There still seems to be some confusion in how to calculate the amps to the battery for MPPT and PWM comparisons.
For MPPT with its buck converter it is all about watts, where with PWM, watts don't matter.( Also with PWM there is no "working voltage"--just battery voltage)
EG, using 260w of panels in each case ( a 260 for the MPPT and a 160 and 100 in parallel for the PWM) Full high sun for each case at 25C ambient, 50C panel temp (the usual situation for panel heating then--as I have measured it too in the summer as reported in the past)
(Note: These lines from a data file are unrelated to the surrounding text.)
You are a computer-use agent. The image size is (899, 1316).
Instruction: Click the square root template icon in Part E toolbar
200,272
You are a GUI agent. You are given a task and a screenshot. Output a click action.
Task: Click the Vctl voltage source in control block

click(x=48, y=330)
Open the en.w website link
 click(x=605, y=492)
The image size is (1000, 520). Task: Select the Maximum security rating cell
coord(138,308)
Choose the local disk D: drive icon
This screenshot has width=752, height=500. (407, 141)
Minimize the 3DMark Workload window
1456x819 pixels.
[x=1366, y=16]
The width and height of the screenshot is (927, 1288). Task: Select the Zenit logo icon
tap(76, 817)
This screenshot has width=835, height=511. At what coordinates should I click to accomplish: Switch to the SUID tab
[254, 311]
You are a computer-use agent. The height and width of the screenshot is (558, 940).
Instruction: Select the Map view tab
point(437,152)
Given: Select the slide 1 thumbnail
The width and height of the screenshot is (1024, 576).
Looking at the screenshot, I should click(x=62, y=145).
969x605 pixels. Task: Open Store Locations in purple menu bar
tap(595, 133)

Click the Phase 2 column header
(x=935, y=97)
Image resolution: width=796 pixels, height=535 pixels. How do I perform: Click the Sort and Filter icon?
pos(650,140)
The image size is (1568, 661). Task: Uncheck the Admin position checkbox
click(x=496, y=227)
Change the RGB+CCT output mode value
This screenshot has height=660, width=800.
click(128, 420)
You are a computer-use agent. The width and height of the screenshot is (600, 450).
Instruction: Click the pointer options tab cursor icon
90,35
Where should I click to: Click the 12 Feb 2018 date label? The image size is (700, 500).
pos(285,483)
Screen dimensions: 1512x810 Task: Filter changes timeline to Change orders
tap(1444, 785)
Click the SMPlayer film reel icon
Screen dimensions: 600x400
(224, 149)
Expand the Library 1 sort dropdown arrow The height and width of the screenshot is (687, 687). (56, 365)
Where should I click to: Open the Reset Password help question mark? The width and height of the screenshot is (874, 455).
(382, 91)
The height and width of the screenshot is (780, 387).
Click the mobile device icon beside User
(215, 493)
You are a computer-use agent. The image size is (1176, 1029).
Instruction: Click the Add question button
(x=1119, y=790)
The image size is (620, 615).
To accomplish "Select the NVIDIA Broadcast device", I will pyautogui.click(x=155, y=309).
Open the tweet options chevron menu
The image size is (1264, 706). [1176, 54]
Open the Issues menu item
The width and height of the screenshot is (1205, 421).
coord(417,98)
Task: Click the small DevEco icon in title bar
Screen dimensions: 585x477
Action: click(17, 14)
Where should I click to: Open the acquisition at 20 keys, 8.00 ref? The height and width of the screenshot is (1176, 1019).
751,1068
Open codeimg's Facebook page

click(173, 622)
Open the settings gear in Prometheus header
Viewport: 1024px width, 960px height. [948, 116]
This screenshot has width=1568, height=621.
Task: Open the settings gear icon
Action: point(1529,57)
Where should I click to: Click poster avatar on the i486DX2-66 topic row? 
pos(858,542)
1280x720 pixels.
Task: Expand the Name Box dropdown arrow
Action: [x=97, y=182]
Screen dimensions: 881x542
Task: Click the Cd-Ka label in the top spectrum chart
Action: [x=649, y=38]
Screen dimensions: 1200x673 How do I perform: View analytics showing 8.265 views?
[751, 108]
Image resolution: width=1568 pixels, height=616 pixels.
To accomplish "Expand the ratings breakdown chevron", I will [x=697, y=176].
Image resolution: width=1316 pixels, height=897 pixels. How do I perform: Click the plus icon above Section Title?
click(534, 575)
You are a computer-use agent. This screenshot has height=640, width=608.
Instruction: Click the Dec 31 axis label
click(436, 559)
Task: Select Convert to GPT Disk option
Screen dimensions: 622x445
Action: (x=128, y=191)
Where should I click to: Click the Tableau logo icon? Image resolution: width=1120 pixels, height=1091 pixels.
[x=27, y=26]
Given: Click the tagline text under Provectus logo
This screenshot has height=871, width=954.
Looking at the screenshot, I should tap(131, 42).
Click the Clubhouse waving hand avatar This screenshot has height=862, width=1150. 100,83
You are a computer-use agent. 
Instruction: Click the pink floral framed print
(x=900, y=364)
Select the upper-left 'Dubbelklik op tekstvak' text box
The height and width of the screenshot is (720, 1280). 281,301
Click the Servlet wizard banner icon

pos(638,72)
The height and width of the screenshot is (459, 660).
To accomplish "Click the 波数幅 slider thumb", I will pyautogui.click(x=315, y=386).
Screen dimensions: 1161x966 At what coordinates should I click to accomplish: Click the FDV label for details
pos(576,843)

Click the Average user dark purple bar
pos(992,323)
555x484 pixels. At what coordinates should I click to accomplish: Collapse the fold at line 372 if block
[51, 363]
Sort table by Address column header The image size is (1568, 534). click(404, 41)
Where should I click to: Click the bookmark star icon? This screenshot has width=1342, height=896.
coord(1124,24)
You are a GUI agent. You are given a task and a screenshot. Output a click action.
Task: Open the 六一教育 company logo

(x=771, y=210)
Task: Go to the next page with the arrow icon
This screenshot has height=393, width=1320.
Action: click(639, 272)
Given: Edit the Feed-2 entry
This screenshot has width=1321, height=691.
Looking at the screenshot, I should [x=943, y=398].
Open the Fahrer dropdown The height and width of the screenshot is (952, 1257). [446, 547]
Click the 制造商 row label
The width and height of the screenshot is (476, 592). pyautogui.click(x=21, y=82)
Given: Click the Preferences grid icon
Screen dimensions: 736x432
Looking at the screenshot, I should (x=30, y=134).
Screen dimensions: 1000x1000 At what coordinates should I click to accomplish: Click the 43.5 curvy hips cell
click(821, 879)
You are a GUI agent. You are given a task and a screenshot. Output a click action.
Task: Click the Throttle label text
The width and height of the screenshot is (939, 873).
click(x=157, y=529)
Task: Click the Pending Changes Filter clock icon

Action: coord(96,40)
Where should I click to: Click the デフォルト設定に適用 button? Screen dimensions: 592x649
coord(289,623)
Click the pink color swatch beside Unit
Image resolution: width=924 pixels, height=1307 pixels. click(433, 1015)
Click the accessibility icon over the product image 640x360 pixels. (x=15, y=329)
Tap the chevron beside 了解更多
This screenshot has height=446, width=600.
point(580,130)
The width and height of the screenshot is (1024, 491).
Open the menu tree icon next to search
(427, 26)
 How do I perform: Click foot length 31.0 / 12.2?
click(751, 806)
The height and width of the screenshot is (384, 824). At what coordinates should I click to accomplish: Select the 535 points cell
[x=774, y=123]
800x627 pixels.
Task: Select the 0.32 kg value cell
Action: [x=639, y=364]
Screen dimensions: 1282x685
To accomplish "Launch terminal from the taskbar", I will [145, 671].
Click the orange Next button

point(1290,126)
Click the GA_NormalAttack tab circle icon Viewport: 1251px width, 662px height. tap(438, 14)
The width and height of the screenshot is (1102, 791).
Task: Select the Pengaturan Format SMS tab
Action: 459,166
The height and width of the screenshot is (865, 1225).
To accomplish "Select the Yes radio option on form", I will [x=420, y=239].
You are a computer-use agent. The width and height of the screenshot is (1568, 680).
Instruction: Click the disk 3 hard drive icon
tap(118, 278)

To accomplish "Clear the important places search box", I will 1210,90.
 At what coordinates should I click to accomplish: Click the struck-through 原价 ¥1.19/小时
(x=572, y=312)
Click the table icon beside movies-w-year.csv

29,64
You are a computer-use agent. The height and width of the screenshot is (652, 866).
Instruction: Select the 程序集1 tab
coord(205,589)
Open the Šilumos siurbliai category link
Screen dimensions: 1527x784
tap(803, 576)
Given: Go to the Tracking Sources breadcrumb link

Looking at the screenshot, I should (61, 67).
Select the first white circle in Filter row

A. MPPT 260w. Heat loss =10% power at 50C so 260-26= 234w. Line loss panel to controller 2% (1-3 is decent) 234 x2/100 = 4.7 so 234-4.7 = 229.3w controller input. Controller efficiency 97% so controller output is 222.4w
Assuming no line loss controller to battery--Amps to battery is output watts /battery voltage. Using 13.5v = 16.48 amps
B. PWM 260w. You get Isc amps to about 13.5v (see IV curves)
Isc 100w panel = 6.2a and 160w = 10.1 so total Isc = 16.3 amps
So they are nearly equal.
You can get better results for MPPT with a lower battery voltage and less panel temperature, but as you all know, battery voltage in the morning with solar on, is over 13v on the way to 14.x, so picking a battery voltage in the 12s is just for "spin" as used by MPPT controller salesmen.
Their other spin fav is to claim that PWM fails to use all the panel power, while MPPT does, so PWM "wastes" all that power. Note the actual power from the MPPT in the above.(222 out of 260) Neither MPPT nor PWM gets all the power to the battery. But who cares? It is amps that charge the battery, not power.